- Task prompt: Swap "element" for "item" in the records from the first line up to and including the line with "coordinates (112, 189).", and give those lines again with nothing else changed.

*** Data for processing

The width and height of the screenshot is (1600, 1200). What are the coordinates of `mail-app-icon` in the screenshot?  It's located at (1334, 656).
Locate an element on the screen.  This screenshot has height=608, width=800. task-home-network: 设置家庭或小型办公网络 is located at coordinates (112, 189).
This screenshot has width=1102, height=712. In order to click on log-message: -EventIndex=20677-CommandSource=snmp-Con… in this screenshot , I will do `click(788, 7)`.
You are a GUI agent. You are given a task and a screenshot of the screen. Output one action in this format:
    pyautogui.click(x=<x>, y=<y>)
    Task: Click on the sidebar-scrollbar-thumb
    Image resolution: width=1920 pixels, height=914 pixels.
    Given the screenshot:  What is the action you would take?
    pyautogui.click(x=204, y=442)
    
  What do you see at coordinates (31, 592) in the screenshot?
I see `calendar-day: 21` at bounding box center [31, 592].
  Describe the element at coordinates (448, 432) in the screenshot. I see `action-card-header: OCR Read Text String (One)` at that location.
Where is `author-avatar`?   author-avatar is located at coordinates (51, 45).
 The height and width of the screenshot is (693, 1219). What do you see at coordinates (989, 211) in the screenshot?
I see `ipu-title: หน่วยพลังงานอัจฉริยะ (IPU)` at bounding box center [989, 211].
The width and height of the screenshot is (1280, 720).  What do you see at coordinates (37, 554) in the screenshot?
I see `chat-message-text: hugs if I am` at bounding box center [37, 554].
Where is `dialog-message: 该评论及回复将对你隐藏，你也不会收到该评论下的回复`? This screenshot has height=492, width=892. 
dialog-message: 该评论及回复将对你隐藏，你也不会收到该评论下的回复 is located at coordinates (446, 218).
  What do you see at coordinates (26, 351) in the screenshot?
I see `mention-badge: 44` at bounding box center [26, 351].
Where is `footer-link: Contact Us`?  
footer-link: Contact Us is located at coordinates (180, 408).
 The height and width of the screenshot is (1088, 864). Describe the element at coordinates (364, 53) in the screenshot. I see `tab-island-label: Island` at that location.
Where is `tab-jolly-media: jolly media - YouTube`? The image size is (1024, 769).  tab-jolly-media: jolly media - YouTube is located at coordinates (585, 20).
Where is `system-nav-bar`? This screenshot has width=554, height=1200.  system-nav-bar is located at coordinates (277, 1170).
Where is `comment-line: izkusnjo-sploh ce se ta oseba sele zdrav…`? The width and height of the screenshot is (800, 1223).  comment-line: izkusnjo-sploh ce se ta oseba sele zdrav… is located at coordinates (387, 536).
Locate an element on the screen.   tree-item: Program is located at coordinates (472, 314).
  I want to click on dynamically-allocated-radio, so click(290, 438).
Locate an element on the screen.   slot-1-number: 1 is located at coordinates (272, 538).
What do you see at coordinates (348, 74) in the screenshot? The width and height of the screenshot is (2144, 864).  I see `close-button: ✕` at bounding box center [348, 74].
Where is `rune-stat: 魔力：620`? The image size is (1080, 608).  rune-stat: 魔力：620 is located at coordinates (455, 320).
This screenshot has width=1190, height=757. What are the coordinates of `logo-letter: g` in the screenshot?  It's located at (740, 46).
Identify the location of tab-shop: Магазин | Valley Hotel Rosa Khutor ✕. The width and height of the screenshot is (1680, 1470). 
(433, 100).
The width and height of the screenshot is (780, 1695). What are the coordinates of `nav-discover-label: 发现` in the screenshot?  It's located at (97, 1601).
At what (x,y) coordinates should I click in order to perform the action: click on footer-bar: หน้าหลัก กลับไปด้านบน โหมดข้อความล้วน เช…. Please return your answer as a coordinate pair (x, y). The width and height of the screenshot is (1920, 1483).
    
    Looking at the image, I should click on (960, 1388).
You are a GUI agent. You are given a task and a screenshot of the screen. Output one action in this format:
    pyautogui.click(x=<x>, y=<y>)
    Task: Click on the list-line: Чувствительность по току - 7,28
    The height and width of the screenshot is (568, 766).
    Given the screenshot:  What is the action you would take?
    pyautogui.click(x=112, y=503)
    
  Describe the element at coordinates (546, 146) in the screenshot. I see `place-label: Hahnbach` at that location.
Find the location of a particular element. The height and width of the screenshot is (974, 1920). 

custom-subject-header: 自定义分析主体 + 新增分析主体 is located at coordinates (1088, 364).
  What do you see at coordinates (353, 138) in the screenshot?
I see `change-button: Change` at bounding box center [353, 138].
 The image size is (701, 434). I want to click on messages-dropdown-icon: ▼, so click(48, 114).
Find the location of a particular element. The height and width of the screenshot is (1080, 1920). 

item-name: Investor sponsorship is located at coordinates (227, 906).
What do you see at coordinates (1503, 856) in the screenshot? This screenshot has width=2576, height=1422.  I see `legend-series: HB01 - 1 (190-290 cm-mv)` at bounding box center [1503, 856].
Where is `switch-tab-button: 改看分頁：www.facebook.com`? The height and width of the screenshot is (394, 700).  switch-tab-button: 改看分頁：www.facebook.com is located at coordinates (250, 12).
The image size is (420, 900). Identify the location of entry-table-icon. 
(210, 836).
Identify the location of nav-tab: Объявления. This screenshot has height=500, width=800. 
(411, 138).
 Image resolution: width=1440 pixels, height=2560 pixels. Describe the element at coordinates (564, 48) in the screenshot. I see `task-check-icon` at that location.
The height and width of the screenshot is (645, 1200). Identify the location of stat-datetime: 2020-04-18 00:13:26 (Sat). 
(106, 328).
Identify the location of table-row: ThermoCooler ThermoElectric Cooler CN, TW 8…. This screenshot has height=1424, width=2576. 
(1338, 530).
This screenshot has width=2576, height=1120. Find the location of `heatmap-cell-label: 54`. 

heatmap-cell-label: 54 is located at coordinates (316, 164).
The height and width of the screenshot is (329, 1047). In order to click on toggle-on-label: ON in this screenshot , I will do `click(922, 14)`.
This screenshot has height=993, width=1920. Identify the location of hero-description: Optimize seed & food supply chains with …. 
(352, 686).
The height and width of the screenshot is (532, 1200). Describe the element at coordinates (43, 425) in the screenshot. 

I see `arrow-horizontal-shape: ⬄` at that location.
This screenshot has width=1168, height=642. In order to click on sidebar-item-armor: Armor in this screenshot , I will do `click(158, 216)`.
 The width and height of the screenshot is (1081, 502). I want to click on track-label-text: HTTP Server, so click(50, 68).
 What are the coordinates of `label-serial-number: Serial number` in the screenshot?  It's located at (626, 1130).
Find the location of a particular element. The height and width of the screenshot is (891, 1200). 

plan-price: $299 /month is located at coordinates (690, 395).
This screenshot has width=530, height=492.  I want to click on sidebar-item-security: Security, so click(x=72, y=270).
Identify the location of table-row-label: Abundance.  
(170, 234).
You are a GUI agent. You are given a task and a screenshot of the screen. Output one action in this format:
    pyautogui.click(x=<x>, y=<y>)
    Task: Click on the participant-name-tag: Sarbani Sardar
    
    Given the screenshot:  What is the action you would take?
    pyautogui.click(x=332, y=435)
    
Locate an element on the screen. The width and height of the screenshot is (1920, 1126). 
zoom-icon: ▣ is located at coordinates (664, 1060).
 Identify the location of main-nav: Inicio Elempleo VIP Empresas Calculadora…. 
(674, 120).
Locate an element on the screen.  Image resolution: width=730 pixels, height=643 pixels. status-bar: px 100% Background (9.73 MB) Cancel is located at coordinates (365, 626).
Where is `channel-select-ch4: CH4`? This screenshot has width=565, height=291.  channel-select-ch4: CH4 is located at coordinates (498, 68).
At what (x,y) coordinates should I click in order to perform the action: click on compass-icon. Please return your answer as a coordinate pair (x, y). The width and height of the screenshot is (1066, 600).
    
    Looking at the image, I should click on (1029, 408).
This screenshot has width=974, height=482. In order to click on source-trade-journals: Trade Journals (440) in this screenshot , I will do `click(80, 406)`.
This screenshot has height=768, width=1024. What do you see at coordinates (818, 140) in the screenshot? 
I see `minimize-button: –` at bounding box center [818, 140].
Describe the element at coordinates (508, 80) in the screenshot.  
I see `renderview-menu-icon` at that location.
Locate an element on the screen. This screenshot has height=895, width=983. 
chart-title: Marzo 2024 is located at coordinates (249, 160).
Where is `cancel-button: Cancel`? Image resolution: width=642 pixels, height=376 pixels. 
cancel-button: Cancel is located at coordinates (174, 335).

******

- Finished task:
The width and height of the screenshot is (1600, 1200). What are the coordinates of `mail-app-icon` in the screenshot?  It's located at (1334, 656).
Locate an item on the screen.  This screenshot has height=608, width=800. task-home-network: 设置家庭或小型办公网络 is located at coordinates (112, 189).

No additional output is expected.